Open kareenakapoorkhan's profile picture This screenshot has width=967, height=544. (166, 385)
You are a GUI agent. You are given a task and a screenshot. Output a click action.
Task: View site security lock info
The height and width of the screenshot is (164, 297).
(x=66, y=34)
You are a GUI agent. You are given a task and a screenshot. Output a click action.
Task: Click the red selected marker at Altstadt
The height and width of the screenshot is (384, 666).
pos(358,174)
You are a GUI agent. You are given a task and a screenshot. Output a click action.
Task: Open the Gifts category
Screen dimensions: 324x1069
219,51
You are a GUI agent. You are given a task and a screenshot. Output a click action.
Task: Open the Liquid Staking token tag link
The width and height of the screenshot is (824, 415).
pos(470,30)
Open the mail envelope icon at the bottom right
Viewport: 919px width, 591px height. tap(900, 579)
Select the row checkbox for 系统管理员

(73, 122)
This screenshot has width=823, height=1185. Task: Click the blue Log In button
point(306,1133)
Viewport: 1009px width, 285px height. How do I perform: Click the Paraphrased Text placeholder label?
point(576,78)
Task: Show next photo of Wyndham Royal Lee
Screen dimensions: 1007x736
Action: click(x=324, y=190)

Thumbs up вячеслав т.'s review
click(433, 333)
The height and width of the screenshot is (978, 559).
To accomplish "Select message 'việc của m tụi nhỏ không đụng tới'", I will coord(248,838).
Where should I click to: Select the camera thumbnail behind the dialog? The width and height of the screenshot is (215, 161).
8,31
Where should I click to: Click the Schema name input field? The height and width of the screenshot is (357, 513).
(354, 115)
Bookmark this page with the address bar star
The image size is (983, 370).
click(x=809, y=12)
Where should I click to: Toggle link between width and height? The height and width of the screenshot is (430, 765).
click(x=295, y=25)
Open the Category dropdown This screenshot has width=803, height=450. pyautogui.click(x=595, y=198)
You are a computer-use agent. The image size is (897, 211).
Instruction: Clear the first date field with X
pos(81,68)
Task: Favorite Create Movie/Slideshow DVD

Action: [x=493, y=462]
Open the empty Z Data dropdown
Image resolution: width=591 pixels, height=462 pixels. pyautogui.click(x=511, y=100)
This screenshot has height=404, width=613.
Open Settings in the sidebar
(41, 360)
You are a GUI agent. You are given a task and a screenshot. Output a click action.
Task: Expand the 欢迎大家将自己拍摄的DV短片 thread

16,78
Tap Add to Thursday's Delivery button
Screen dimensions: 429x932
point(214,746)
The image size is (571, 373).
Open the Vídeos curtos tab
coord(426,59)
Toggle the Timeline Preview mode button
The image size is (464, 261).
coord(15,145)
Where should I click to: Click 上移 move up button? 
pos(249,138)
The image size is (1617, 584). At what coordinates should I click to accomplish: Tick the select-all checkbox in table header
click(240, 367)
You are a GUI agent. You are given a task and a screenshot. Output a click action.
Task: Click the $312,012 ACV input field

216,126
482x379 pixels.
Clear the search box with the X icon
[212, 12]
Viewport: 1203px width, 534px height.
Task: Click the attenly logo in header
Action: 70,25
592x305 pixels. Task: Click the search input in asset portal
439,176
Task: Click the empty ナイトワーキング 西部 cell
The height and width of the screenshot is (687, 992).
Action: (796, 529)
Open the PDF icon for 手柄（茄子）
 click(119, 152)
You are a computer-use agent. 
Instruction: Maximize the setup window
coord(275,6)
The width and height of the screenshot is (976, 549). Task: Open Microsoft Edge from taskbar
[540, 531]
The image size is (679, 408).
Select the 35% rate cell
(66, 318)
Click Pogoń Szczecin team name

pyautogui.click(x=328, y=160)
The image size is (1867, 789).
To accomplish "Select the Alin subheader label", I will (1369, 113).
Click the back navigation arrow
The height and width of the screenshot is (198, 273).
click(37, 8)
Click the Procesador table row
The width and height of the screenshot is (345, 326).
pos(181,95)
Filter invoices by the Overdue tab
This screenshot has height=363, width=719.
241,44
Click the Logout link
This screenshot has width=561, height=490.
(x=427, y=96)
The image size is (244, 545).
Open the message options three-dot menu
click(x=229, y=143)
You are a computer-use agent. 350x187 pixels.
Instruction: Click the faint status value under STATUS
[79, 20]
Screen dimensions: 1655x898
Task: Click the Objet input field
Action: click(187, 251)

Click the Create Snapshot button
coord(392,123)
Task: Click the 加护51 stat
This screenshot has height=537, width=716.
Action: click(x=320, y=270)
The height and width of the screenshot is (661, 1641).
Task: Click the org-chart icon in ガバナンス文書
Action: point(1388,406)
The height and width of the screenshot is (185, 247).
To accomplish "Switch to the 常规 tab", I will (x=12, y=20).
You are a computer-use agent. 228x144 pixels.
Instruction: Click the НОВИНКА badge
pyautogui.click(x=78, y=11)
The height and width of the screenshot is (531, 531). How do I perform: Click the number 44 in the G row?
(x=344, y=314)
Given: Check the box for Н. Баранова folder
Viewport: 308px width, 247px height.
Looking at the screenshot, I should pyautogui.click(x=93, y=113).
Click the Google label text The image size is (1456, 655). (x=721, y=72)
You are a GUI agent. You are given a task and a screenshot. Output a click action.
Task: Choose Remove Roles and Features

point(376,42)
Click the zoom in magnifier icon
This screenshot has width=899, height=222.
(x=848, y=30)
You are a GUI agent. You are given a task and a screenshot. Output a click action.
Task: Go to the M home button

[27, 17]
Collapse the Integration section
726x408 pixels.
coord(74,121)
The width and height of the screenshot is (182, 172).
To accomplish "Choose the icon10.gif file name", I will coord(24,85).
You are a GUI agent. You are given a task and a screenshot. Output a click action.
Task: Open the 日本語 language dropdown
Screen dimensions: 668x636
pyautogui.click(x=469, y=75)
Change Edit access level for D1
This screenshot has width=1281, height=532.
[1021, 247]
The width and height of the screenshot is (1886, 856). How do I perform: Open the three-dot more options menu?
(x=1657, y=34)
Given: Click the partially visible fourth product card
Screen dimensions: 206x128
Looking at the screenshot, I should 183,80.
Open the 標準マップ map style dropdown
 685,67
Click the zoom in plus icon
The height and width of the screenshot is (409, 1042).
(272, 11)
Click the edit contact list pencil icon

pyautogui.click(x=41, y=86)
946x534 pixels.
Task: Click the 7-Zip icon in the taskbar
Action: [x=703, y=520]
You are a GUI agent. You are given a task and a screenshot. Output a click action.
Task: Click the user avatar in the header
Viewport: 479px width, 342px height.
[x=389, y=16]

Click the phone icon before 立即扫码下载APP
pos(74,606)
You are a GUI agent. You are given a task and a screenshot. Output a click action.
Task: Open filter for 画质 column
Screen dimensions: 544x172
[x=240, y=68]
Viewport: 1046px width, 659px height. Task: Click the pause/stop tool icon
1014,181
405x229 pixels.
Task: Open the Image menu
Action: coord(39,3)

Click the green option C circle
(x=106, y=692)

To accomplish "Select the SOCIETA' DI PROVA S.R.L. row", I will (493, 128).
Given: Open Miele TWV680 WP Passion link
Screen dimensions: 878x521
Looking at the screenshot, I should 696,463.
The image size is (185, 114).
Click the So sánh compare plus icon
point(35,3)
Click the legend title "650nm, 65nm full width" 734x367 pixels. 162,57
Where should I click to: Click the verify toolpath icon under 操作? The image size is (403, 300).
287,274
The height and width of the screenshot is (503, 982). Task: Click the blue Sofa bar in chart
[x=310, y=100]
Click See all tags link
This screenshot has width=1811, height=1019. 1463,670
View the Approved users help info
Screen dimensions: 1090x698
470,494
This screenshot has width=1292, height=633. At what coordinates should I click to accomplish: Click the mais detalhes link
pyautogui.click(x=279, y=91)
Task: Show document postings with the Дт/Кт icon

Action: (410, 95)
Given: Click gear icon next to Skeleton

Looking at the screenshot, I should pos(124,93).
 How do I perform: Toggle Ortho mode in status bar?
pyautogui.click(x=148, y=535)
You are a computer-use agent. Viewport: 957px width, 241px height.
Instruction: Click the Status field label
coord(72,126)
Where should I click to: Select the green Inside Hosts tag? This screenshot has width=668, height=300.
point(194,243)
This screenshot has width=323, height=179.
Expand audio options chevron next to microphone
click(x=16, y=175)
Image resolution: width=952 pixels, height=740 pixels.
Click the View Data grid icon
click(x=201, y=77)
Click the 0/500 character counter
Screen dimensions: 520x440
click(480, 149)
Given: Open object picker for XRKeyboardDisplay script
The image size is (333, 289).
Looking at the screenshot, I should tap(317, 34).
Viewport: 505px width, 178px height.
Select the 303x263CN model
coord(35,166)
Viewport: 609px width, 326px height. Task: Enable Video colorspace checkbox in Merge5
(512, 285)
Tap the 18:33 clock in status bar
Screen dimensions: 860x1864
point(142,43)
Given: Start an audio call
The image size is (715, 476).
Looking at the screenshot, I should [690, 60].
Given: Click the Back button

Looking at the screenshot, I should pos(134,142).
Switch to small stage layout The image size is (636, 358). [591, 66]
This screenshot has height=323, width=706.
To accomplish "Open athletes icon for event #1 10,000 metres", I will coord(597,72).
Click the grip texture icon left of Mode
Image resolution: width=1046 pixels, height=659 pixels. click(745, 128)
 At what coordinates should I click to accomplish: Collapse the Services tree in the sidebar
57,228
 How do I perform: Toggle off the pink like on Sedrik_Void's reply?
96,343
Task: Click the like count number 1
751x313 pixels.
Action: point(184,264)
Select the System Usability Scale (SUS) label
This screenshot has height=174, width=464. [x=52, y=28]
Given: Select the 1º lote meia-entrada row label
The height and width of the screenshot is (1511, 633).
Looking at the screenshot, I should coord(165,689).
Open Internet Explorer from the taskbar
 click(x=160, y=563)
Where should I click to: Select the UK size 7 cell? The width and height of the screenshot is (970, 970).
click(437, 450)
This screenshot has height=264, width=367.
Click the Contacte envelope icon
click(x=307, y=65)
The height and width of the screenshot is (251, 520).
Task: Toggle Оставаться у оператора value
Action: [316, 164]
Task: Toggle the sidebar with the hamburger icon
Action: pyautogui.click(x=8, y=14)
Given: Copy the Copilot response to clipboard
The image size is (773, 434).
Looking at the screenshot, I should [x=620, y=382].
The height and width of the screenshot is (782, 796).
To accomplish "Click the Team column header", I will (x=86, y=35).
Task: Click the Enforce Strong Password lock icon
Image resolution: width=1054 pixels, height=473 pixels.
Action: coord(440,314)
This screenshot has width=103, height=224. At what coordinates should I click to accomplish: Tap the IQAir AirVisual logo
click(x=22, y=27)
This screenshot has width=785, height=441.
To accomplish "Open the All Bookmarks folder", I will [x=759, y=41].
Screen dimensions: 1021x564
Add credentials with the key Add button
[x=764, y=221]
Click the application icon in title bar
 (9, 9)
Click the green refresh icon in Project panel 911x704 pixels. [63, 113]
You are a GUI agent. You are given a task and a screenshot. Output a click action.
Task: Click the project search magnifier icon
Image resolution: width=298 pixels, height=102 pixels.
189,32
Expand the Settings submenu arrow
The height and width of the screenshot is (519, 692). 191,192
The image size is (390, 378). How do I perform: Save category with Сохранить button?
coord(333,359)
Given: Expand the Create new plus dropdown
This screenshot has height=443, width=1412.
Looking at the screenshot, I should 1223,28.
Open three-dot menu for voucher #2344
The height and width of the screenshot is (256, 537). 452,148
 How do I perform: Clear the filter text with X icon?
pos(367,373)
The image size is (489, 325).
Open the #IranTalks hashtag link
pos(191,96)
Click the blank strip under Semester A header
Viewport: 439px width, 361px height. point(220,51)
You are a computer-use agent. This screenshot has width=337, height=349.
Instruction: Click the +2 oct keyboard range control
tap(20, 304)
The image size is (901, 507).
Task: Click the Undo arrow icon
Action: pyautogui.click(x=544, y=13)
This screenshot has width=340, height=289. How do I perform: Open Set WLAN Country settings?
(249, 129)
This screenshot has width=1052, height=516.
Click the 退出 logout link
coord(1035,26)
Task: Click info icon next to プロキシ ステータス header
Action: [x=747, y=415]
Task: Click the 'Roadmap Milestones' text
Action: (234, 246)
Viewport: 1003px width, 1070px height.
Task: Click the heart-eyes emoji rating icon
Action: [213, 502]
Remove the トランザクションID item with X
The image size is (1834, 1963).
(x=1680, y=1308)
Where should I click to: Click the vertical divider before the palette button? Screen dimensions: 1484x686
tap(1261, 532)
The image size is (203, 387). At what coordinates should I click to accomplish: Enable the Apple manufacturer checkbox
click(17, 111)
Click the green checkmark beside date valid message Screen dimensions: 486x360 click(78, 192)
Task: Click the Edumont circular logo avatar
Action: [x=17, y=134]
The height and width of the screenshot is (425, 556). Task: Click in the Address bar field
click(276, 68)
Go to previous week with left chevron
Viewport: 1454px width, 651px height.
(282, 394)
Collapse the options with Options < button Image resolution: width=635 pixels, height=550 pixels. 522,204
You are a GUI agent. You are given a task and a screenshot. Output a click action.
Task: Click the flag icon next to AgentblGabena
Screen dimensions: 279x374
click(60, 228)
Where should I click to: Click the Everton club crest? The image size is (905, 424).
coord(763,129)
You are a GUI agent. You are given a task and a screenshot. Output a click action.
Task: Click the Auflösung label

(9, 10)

WORK TASK:
In your answer, include only the lines above starting at the line that holds "Task: Open the Liquid Staking token tag link" and ending at the line that holds "Task: Show next photo of Wyndham Royal Lee", copied exactly.

ANSWER TO THE EXERCISE:
Task: Open the Liquid Staking token tag link
The width and height of the screenshot is (824, 415).
pos(470,30)
Open the mail envelope icon at the bottom right
Viewport: 919px width, 591px height. tap(900, 579)
Select the row checkbox for 系统管理员

(73, 122)
This screenshot has width=823, height=1185. Task: Click the blue Log In button
point(306,1133)
Viewport: 1009px width, 285px height. How do I perform: Click the Paraphrased Text placeholder label?
point(576,78)
Task: Show next photo of Wyndham Royal Lee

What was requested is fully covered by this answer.